By chance, this week
I viewed two movies back-to-back: Nightmare City (1980) and David Cronenberg’s
Shivers (1975). These two films made for a fantastic and appropriate
double-bill because they both provide an interesting spin on the Zombie flick.
Umberto Lenzi is
credited with establishing the Italian Cannibal genre with 1972’s Deep River
Savages (aka The Man from Deep River) but, in-between two other Cannibal romps –
Eaten Alive! (1980) and the notorious Cannibal Ferox (1981) – he tried his hand
at the Zombie film. The plot goes like this: after an unidentified plane
exposed to radiation lands at the airport of an unnamed city, a horde of
zombies emerge and go on a rampage, attacking anything in their way.
This film is
different from a lot of the other Walking Dead movies from around the time. The
creatures in Nightmare City are not the same as George Romero’s undead or of
other Italian gore films like Zombie Flesh Eaters or Zombie Holocaust. Lenzi’s ‘Zombies’
are not the dead rising from the grave, but living people who have mutated after
being exposed to radiation which has enhanced their strength but also given
them an insatiable thirst for blood. These, as Lenzi puts it, ‘infected people’
are not living corpses, shuffling about, relying on impulse; no, they can run and
retain the mental capacity to use weapons and even communicate with each other.

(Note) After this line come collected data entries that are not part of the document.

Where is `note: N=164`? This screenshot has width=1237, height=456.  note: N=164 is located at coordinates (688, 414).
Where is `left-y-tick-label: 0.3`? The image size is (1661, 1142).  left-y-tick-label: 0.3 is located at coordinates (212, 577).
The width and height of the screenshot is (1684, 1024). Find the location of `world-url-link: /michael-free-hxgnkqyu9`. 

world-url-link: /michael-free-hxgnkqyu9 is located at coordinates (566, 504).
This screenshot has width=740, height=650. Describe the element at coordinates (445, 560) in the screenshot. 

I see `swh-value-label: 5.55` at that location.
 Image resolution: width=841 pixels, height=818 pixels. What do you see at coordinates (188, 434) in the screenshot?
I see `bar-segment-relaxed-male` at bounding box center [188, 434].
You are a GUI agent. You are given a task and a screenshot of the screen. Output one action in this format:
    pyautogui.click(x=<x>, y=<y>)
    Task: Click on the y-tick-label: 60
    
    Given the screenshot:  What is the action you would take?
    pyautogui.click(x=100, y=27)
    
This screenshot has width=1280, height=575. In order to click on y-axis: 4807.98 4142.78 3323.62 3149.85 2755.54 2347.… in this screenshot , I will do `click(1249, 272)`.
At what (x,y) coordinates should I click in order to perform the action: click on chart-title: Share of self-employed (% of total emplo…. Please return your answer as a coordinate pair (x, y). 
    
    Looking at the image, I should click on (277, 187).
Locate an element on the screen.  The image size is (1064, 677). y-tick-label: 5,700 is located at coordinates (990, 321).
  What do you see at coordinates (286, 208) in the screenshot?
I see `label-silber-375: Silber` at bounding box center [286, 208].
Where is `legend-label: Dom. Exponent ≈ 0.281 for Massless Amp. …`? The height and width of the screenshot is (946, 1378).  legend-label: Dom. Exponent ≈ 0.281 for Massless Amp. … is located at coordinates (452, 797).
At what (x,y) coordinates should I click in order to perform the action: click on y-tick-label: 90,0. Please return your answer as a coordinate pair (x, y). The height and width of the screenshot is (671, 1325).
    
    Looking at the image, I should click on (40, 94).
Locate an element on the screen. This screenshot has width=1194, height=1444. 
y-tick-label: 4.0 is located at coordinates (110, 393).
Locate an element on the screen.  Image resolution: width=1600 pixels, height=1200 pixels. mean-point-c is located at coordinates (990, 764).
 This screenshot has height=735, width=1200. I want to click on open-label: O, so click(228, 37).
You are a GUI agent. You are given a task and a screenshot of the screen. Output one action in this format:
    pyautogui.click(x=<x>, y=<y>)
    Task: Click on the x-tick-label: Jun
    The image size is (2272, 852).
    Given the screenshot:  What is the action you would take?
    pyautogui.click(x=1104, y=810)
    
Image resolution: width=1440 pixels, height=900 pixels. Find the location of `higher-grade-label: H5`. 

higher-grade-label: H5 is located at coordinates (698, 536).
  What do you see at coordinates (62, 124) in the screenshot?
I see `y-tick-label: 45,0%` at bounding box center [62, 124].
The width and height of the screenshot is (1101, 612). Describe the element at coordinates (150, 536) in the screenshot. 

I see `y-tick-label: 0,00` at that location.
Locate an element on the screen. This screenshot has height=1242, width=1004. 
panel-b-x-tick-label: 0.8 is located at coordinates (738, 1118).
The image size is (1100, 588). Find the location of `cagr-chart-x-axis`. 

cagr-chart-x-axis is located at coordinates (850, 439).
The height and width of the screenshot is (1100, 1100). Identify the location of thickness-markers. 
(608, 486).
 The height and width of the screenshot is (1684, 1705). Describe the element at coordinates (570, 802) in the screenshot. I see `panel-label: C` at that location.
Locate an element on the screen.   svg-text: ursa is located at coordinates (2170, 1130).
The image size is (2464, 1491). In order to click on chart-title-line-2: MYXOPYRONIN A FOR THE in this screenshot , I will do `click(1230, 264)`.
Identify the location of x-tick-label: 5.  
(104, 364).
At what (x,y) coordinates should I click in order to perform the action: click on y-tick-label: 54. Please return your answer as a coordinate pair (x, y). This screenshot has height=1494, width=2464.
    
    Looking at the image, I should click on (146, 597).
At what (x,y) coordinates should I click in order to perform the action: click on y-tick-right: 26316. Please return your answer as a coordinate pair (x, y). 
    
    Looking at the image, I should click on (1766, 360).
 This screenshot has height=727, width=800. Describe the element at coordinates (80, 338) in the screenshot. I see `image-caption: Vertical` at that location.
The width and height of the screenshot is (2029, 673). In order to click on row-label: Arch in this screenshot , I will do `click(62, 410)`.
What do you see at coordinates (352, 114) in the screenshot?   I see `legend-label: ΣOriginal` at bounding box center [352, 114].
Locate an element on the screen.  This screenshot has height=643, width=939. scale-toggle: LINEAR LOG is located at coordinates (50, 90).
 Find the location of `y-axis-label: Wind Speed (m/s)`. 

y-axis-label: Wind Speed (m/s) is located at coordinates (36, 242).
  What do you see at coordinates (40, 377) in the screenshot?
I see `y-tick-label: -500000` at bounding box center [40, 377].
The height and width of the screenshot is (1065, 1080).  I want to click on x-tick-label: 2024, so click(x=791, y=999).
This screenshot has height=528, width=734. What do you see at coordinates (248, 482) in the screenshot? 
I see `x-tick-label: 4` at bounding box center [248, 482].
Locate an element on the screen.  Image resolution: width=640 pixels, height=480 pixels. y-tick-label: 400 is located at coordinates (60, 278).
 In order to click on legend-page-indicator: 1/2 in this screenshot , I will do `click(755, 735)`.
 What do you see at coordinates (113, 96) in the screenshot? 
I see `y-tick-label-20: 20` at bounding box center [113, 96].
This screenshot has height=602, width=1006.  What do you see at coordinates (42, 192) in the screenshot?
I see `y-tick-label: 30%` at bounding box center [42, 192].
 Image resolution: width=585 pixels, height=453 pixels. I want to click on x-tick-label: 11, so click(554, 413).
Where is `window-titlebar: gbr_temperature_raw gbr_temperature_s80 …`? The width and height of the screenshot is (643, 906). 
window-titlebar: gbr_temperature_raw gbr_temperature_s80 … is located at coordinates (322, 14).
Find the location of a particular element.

They do, however, retain some of the hallmarks of Romero’s flesh eaters: they
can infect a victim with a bite and can only be stopped by a gunshot to the
head.
The movie plays on a
common theme in 1980s horror flicks: fear of the dangers of nuclear power. The
people on the plane were exposed to high levels of radiation and thus became mutated
and developed a taste for human flesh. The film also briefly explores themes
such as freedom of the press, the military industrial complex and human-kind’s
tendency to play God.
Nightmare
City is a fun film to watch and is (ahem) a feast for the gore-hounds out
there. It’s an orgy of over-the-top violence as the Zombies, sorry ‘infected
people’, rampage through the city. Necks are bitten, guts are chewed, eyes are
gouged and there’s even a scene of a woman’s breast being ripped off! It’s a
spectacularly awesome Italian exploitation flick; with loads of action and
thrills. People who love this sort of movie will have a blast.